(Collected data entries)
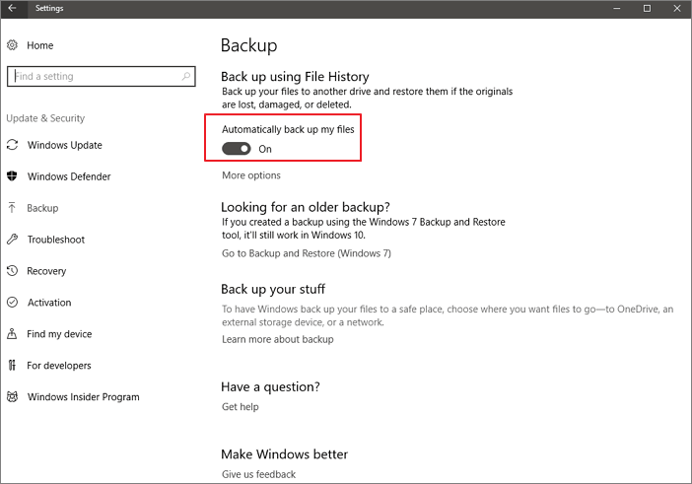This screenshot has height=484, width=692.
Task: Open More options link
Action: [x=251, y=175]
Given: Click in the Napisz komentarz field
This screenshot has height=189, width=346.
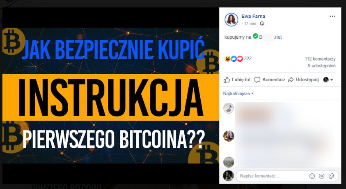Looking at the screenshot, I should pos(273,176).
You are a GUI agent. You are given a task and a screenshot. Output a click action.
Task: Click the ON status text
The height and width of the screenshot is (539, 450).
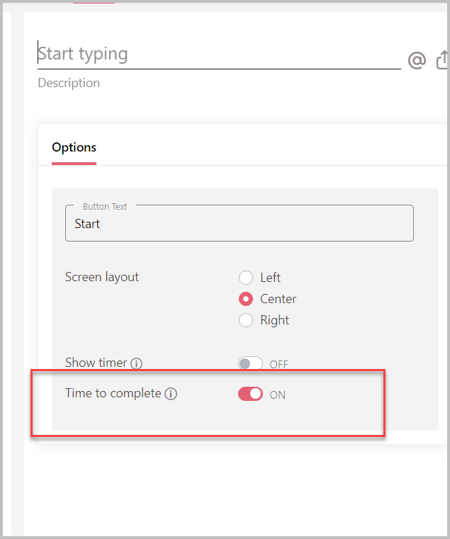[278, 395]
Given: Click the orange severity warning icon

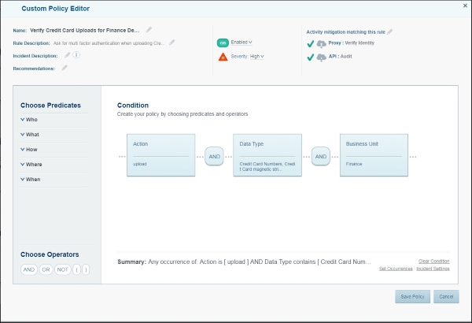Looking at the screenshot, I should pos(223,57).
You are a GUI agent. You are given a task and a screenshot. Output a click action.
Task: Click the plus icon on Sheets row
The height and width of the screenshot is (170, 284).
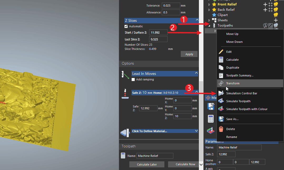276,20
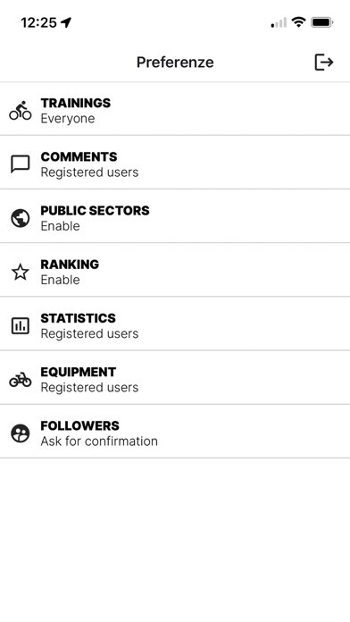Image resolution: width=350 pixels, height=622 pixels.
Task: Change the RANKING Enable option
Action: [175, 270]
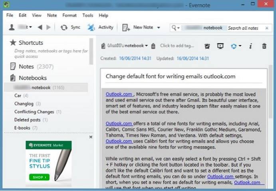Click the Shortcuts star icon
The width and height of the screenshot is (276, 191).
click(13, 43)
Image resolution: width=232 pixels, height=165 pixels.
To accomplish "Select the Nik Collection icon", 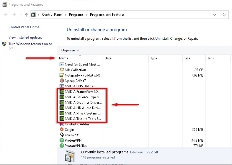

→ **PROBLEM DETAILS**
The lines to reproduce run from the line containing "Given: Click in the Napisz komentarz field" through the last line of the records above, both included. Copy them exactly and drop the pictures.

→ **TASK ANSWER**
Given: Click in the Napisz komentarz field
This screenshot has height=189, width=346.
Looking at the screenshot, I should pos(273,176).
You are a GUI agent. You are given a task and a screenshot. Output a click action.
Task: Click the ON status text
The height and width of the screenshot is (539, 450).
[278, 395]
Given: Click the orange severity warning icon

Looking at the screenshot, I should pos(223,57).
You are a GUI agent. You are given a task and a screenshot. Output a click action.
Task: Click the plus icon on Sheets row
The height and width of the screenshot is (170, 284).
276,20
Image resolution: width=350 pixels, height=622 pixels.
Task: Change the RANKING Enable option
Action: [175, 270]
Click the Shortcuts star icon
The width and height of the screenshot is (276, 191).
click(13, 43)
Image resolution: width=232 pixels, height=165 pixels.
To accomplish "Select the Nik Collection icon", 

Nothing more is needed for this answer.